Ma come incide la fibrosi cistica sulla fertilità? E soprattutto: è possibile diventare genitori? La risposta è sì, ma con percorsi personalizzati e il supporto di specialisti in medicina della riproduzione.
Cos’è la fibrosi cistica e perché può compromettere la fertilità
La fibrosi cistica (FC) è una malattia genetica autosomica recessiva causata da mutazioni del gene CFTR. Questo gene, quando alterato, provoca un ispessimento delle secrezioni mucose che coinvolgono diversi organi, tra cui anche gli apparati riproduttivi. Sebbene le complicanze più note riguardino polmoni, pancreas e intestino, anche la fertilità – maschile e femminile – può essere condizionata.
Negli uomini: assenza congenita dei dotti deferenti
Nel 98% circa dei casi maschili, la fibrosi cistica comporta l’assenza dei dotti deferenti (CBAVD – Congenital Bilateral Absence of Vas Deferens), cioè i canali attraverso cui gli spermatozoi si spostano dai testicoli all’eiaculato. Questo impedisce il passaggio degli spermatozoi, provocando una forma di infertilità chiamata azoospermia ostruttiva.
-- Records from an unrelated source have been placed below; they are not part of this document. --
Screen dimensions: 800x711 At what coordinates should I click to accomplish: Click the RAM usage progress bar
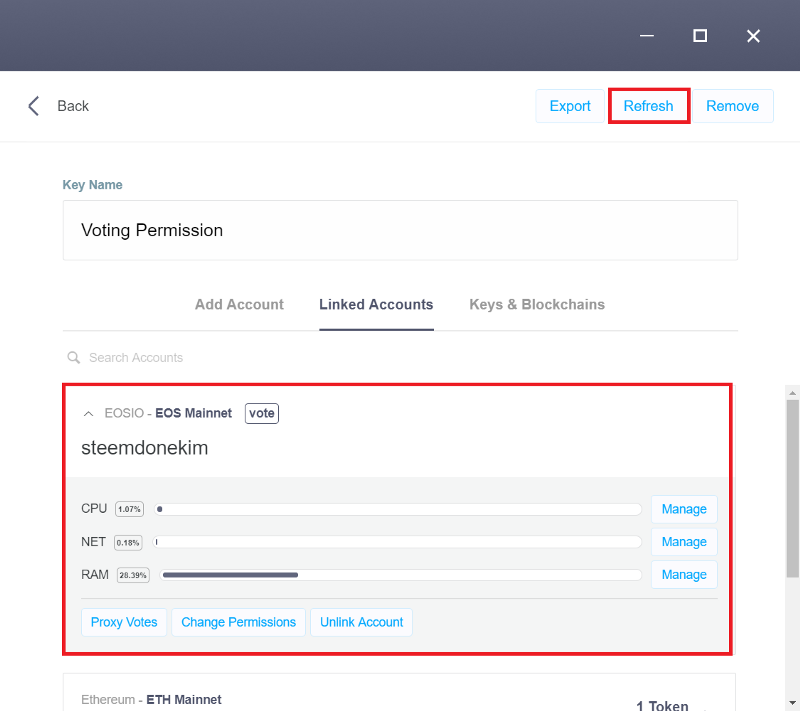pos(401,575)
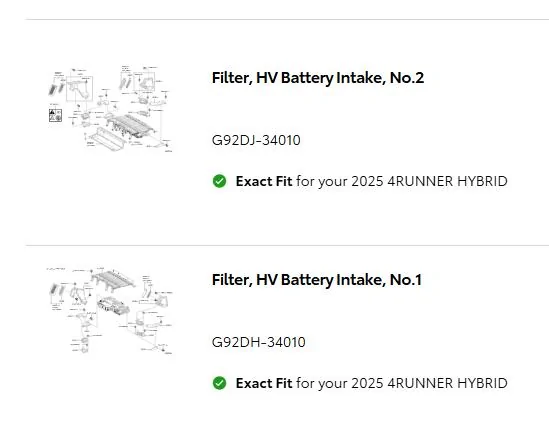Viewport: 549px width, 424px height.
Task: Click the lower cover tray in No.2 diagram
Action: 107,138
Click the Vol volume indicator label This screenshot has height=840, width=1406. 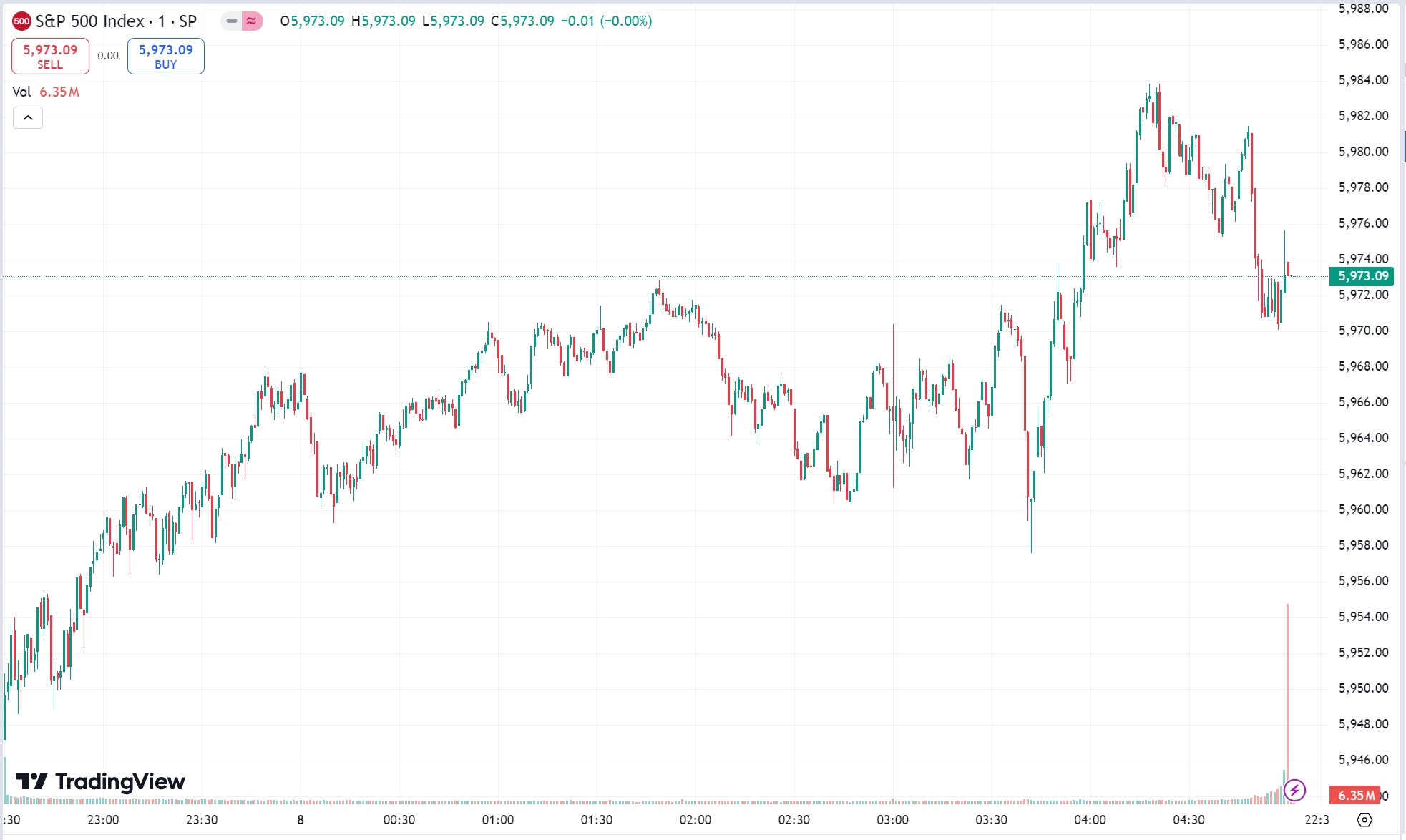[22, 92]
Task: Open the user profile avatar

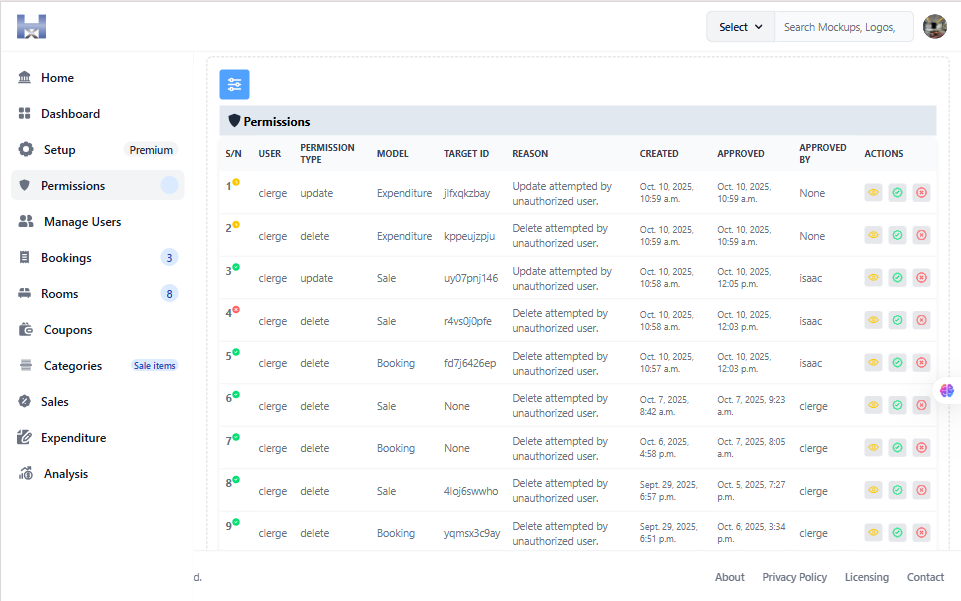Action: pos(934,27)
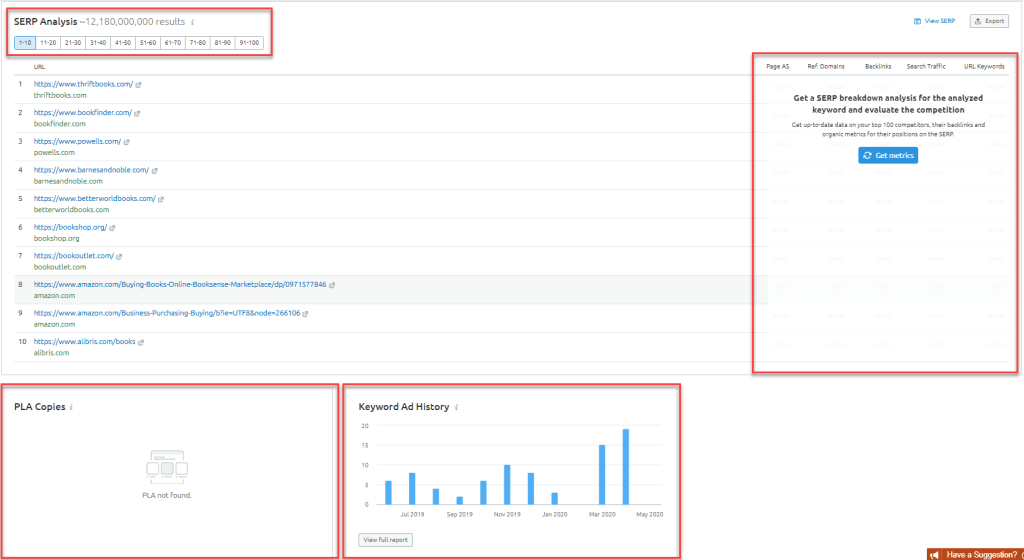Click the megaphone Have a Suggestion icon
This screenshot has width=1024, height=560.
(936, 554)
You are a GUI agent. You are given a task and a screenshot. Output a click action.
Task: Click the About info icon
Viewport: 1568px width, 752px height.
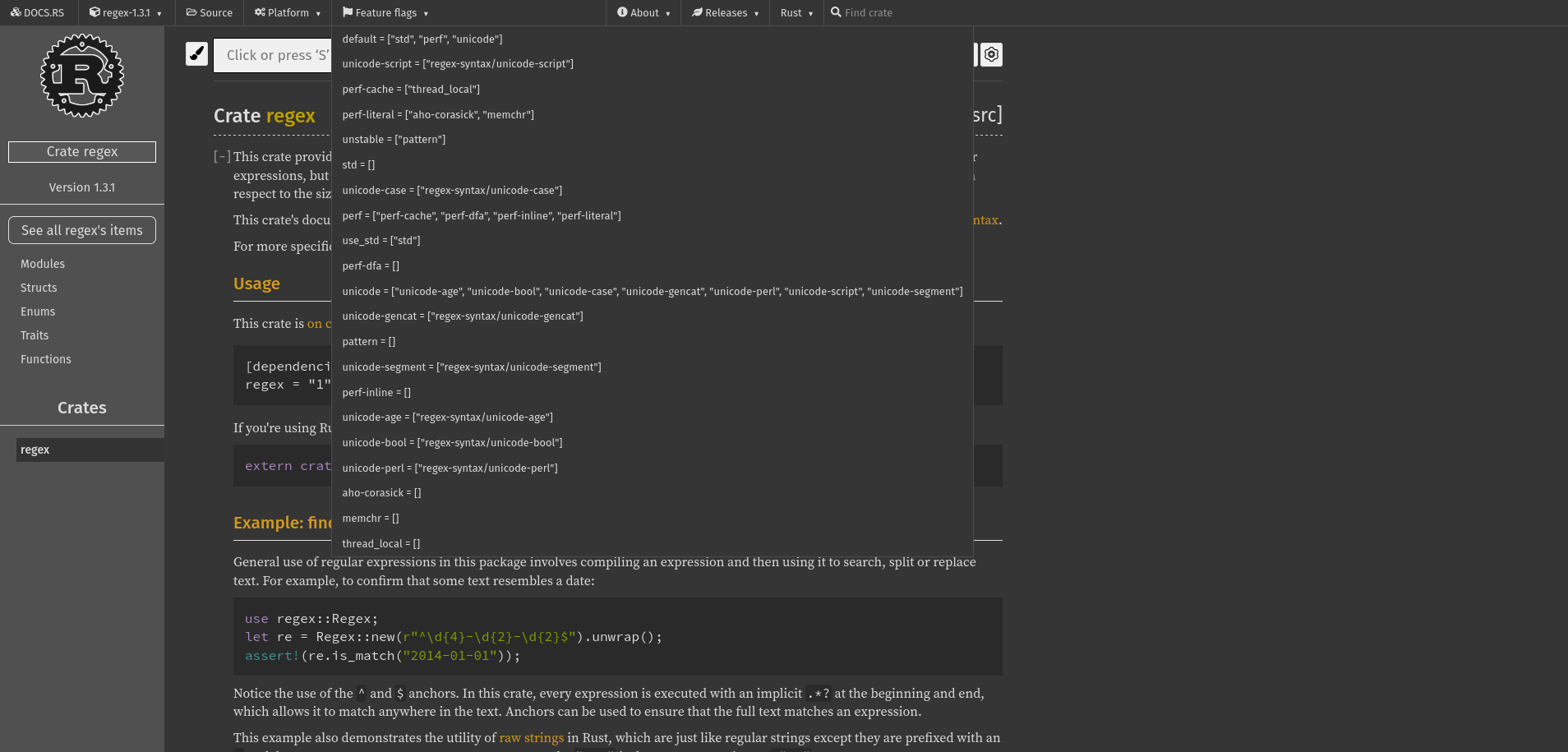click(x=622, y=12)
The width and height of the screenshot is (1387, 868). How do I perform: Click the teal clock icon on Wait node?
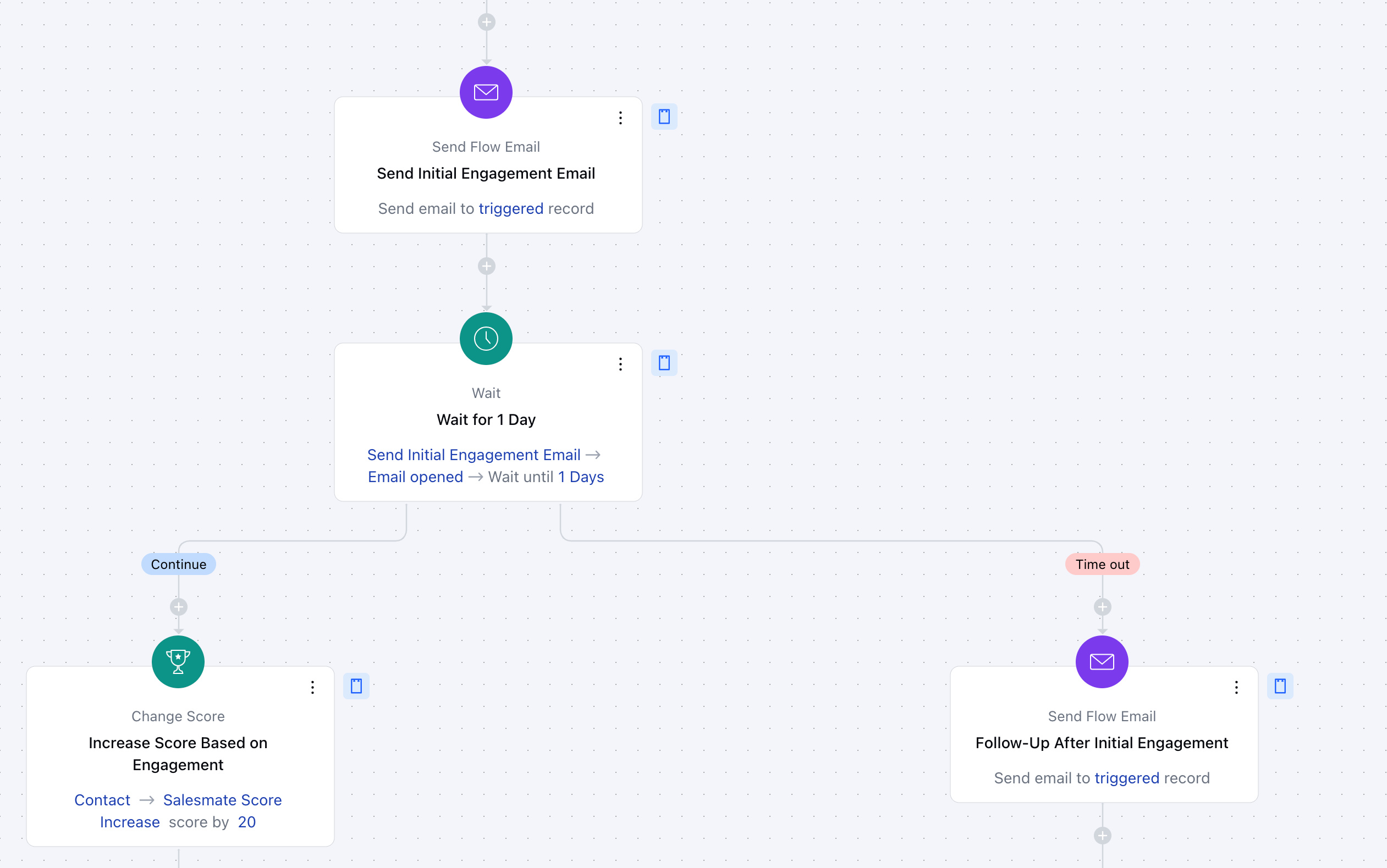(486, 339)
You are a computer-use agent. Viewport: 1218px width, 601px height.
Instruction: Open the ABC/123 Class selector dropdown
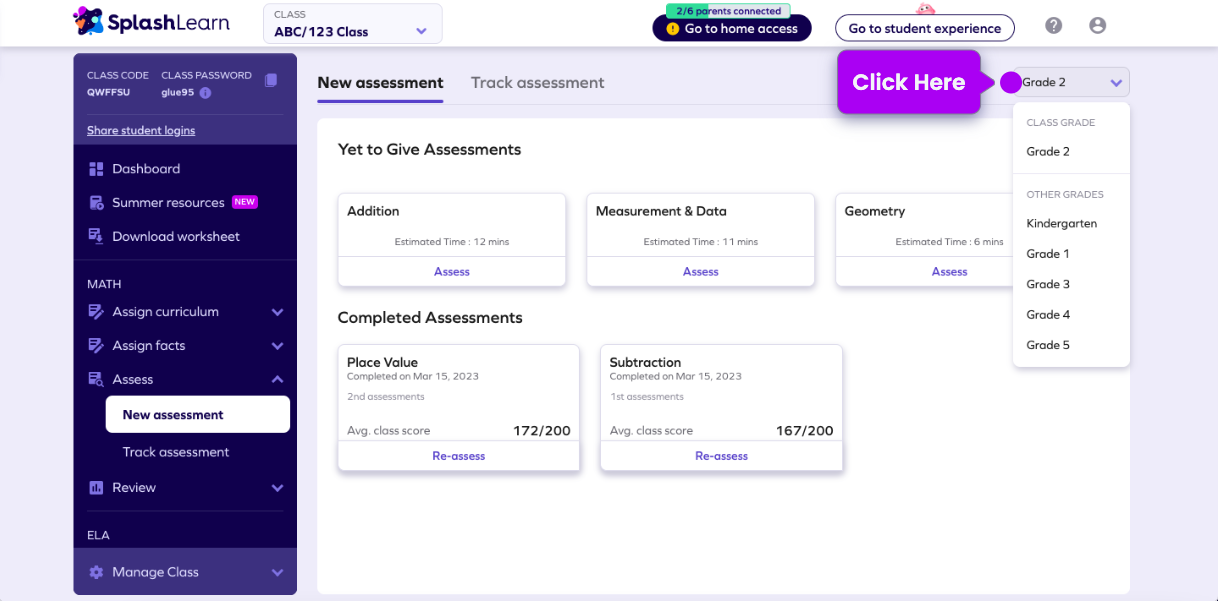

Tuttavia, nella maggior parte dei casi, la produzione di spermatozoi (spermatogenesi) resta normale.
Grazie alle tecniche di Procreazione Medicalmente Assistita (PMA), è possibile recuperare chirurgicamente gli spermatozoi (attraverso MESA, TESE, PESA) e procedere con la fecondazione in vitro (ICSI). In questi casi, è fondamentale eseguire una consulenza genetica per valutare il rischio di trasmissione della mutazione CFTR ai figli.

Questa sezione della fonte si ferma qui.